OVHcloud Data Processing
Process your data easily and at scale, powered by Apache Spark
You need Apache Spark computation at scale but you don't have computers ?
You don't have enough time to create a cluster of computers and do all installations and configurations ?
You just need a cluster for few minutes and not forever ?
Or you just want to try out easily the power of Apache Spark ?
Try out our new solution OVHcloud Data Processing,
How it works
Apache Spark is a framework allowing your to perform data processing at large-scale, with speed and ease of use.
OVHcloud Data processing simplifies your tasks. You come with your Apache Spark code (Java or Python) and data, we take care of everything : setting up a cluster, processing your data, deleting used resources.
You can find few examples and use cases on Apache Spark documentation : https://spark.apache.org/
You can find the full OVHcloud Data Processing documentation here : https://docs.ovh.com/gb/en/data-processing/
Step 1 : Connect to OVHcloud control panel
Connect to OVHcloud control panel, and find Data Processing in the Public Cloud left menu.
Validate the legal terms.
Note : currently only available on EUROPE region (soon in CANADA region)
Step 2: Upload your Python application code and requirements file
Before running your job in the Data Processing platform, you will need to create a container in your Object Storage for your job and upload your application Python files and environment.yml file into this container.
If you don’t currently have an application code and you still would like to try OVHcloud Data Processing, you can download and use the PI sample from Apache Spark repository.

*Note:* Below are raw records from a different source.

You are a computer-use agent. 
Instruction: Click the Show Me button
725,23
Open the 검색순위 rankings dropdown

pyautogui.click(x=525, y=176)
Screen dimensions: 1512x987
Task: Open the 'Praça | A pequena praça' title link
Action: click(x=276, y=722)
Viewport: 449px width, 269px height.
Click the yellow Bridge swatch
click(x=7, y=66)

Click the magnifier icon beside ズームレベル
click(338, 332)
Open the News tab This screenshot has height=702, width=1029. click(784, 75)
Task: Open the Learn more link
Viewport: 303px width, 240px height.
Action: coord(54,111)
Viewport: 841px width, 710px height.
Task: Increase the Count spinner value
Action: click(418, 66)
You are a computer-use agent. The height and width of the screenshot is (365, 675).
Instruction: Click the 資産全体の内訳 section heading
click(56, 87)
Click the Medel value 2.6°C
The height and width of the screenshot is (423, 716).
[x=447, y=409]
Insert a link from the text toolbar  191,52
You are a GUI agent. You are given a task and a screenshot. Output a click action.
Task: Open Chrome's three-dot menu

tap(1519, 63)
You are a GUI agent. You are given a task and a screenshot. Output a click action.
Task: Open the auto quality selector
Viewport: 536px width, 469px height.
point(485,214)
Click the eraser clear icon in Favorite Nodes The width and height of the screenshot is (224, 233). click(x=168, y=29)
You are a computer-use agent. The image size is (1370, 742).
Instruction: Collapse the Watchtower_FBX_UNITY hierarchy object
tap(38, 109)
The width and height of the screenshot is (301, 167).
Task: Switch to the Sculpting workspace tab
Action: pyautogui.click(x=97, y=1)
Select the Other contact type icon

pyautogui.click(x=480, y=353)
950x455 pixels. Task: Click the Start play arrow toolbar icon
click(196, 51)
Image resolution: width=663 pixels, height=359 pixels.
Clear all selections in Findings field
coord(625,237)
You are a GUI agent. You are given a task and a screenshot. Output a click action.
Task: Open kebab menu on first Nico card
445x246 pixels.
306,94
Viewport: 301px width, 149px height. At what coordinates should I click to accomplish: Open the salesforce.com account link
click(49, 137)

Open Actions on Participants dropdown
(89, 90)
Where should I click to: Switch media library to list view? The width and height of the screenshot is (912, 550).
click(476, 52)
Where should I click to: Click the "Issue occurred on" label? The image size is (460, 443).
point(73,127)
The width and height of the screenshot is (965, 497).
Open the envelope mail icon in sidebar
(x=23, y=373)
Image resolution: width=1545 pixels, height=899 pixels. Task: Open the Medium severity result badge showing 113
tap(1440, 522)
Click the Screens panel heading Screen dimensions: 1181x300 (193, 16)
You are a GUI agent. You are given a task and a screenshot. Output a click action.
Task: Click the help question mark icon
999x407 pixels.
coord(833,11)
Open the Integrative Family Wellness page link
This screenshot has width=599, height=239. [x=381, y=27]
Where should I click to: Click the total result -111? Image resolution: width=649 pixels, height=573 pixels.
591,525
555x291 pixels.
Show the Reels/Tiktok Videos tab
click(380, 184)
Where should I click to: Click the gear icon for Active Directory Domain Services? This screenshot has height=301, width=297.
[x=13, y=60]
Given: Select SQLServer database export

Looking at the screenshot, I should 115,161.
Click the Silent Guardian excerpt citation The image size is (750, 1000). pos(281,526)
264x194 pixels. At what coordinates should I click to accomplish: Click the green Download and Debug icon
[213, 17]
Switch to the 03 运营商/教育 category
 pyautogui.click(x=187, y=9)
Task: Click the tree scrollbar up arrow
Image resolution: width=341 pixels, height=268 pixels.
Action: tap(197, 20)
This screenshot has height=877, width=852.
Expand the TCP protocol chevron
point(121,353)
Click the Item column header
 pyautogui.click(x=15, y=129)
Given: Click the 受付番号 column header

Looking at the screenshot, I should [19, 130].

If your application has some package requirements or needs a specific version of Python to run on the cluster, make sure that you mention them in your Conda environment.yml file and upload it into the same container as your Python files in your Object Storage.
Step 3: Submit your Apache Spark job
You can submit a job via Control panel, API and CLI (spark-surbmit).
Here we detail how to do it with control panel.
Now, back in the Data Processing section, click on "Submit a job"
Fill the “Submit a job” form that is now displayed and at the end push the
Submit job button to submit your Apache Spark job.
Please see How to fill job submit form in Data Processing Manager for more details.
Step 3: Check information, status and logs of a job
In the Data Processing section of the OVHcloud Manager you can see the list of all the jobs that you have submitted so far. If you click on a job’s name, you can see detailed information on it, including its status. Then you can click on the
Logs to see the live logs while the job is running.
Once the job will be finished, the complete logs will be saved to your Object Storage container. You will be able to download it from your account whenever you would like.
Please see How to check your job’s logs in the Data Processing manager page for more details.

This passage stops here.